* GOAL: Print the lines below verbatim, everything from the line containing "Task: Switch to the Images tab" down to the line containing "pos(85,107)", both included.

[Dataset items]
++++++++++

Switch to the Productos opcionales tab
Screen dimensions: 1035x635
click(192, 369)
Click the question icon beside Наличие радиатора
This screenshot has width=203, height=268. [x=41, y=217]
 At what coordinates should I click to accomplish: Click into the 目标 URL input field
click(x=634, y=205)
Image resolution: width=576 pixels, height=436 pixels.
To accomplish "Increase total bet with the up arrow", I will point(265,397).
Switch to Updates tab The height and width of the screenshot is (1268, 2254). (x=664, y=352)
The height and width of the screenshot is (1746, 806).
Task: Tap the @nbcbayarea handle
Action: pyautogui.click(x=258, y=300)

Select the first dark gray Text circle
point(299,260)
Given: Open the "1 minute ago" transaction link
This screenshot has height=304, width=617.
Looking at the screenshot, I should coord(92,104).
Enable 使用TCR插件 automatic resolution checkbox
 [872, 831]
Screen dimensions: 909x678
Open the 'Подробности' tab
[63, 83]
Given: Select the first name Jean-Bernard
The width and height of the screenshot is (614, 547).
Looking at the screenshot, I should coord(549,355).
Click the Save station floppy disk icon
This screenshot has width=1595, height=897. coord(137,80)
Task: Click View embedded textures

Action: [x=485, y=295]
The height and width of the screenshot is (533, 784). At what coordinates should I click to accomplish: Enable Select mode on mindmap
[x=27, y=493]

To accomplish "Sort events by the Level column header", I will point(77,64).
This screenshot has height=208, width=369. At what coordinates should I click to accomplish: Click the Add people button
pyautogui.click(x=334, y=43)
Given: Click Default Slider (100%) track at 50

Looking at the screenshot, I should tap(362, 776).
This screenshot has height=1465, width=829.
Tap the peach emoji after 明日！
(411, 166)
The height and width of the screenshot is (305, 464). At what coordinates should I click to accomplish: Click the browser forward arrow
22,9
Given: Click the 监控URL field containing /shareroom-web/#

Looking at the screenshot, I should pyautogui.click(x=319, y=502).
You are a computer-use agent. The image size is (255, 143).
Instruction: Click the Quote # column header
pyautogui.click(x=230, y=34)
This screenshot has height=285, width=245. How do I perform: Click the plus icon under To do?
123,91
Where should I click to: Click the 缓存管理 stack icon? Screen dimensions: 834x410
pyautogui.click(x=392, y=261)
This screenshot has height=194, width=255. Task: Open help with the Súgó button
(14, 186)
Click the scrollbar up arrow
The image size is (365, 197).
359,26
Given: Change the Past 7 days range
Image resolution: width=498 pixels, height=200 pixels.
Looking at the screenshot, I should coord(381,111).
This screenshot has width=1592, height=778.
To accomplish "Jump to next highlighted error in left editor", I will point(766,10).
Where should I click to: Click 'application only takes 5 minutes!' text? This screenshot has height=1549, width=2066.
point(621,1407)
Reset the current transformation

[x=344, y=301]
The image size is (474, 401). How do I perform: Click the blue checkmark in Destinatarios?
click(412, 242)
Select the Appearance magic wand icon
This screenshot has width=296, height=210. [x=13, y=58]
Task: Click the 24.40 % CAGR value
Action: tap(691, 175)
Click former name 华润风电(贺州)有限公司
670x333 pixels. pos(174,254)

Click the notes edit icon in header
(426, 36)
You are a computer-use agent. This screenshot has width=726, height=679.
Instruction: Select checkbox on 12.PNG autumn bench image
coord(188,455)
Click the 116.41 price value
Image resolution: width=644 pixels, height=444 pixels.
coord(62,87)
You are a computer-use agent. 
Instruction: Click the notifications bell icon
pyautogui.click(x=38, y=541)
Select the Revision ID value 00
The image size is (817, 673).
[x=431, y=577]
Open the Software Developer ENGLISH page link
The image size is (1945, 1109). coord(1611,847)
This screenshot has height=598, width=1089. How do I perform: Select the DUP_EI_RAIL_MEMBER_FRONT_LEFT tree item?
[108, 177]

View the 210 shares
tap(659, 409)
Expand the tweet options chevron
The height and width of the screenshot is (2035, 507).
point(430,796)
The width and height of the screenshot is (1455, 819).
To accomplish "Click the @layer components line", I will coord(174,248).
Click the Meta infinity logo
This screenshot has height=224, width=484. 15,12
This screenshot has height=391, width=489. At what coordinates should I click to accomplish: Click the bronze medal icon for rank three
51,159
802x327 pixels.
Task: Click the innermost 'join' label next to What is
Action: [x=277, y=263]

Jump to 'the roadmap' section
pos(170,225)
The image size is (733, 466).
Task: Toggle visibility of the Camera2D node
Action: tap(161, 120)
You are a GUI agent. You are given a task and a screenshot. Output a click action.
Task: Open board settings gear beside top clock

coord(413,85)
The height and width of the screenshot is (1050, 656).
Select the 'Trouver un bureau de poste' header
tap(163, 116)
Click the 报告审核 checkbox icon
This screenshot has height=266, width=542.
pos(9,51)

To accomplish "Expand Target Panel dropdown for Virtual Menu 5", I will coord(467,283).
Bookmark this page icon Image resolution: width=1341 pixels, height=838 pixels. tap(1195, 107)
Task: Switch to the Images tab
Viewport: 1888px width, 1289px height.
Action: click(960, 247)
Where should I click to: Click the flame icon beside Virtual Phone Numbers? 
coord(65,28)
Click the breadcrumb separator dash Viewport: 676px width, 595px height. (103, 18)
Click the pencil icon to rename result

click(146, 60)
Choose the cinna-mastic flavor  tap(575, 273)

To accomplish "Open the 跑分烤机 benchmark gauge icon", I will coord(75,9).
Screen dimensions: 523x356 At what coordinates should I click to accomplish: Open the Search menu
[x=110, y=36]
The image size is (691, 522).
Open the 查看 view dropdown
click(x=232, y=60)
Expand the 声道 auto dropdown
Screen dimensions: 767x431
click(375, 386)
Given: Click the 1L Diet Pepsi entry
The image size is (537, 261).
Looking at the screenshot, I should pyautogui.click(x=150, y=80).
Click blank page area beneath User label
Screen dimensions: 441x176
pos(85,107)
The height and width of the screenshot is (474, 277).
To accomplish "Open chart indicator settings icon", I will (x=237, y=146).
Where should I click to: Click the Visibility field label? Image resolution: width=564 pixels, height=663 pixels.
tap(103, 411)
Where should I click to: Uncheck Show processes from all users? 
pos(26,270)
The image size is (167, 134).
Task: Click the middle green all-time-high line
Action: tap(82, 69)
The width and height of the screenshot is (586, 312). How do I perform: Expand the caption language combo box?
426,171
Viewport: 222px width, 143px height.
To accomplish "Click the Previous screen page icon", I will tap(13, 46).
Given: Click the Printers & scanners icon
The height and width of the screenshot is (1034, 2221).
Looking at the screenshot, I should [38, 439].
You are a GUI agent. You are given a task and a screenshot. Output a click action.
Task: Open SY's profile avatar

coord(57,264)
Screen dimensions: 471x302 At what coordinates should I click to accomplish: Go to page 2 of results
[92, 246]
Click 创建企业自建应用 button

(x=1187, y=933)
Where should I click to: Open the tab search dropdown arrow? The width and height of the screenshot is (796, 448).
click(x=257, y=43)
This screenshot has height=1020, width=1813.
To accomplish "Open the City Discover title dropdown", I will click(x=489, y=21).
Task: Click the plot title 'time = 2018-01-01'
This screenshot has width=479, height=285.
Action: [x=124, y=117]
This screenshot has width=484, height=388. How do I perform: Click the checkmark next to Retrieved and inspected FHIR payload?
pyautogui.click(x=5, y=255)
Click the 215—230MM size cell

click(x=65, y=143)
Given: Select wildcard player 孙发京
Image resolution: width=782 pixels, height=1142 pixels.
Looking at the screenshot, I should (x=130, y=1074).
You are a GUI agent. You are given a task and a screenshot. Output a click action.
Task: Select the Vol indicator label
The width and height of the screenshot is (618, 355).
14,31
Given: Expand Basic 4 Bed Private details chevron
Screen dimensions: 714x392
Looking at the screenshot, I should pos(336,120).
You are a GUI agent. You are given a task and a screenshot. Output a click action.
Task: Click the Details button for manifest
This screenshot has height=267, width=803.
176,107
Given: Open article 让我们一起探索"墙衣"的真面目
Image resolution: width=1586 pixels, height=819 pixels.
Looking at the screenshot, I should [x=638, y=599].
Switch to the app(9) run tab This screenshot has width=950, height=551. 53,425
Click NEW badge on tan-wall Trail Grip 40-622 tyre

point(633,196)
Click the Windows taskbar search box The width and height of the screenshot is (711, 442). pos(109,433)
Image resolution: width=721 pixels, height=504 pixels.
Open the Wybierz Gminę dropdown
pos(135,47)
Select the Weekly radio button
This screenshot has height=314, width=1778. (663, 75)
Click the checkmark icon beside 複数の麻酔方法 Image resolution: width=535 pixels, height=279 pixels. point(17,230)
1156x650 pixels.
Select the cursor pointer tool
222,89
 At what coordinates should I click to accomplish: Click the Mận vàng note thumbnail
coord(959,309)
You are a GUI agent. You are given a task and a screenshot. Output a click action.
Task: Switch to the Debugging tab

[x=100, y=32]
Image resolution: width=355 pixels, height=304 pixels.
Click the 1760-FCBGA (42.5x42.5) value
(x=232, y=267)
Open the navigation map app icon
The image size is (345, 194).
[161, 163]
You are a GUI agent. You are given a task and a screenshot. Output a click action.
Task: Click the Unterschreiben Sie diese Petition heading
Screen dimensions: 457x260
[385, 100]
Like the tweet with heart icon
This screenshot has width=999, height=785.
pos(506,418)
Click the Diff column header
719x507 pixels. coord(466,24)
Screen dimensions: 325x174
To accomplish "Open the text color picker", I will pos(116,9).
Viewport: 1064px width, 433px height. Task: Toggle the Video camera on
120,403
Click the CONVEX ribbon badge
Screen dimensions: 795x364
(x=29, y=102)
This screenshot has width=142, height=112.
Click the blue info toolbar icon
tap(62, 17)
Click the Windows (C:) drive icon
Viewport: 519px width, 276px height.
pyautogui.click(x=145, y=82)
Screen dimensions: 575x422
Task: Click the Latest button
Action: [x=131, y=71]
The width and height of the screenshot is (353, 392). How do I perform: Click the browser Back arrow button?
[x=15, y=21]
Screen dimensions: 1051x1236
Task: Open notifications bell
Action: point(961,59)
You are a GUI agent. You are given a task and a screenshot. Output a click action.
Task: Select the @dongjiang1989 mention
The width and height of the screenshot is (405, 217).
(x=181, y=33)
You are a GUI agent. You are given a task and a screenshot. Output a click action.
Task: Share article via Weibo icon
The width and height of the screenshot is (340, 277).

++++++++++

* WRITTEN ANSWER:
Task: Switch to the Images tab
Viewport: 1888px width, 1289px height.
Action: click(960, 247)
Where should I click to: Click the flame icon beside Virtual Phone Numbers? 
coord(65,28)
Click the breadcrumb separator dash Viewport: 676px width, 595px height. (103, 18)
Click the pencil icon to rename result

click(146, 60)
Choose the cinna-mastic flavor  tap(575, 273)

To accomplish "Open the 跑分烤机 benchmark gauge icon", I will coord(75,9).
Screen dimensions: 523x356 At what coordinates should I click to accomplish: Open the Search menu
[x=110, y=36]
The image size is (691, 522).
Open the 查看 view dropdown
click(x=232, y=60)
Expand the 声道 auto dropdown
Screen dimensions: 767x431
click(375, 386)
Given: Click the 1L Diet Pepsi entry
The image size is (537, 261).
Looking at the screenshot, I should pyautogui.click(x=150, y=80).
Click blank page area beneath User label
Screen dimensions: 441x176
pos(85,107)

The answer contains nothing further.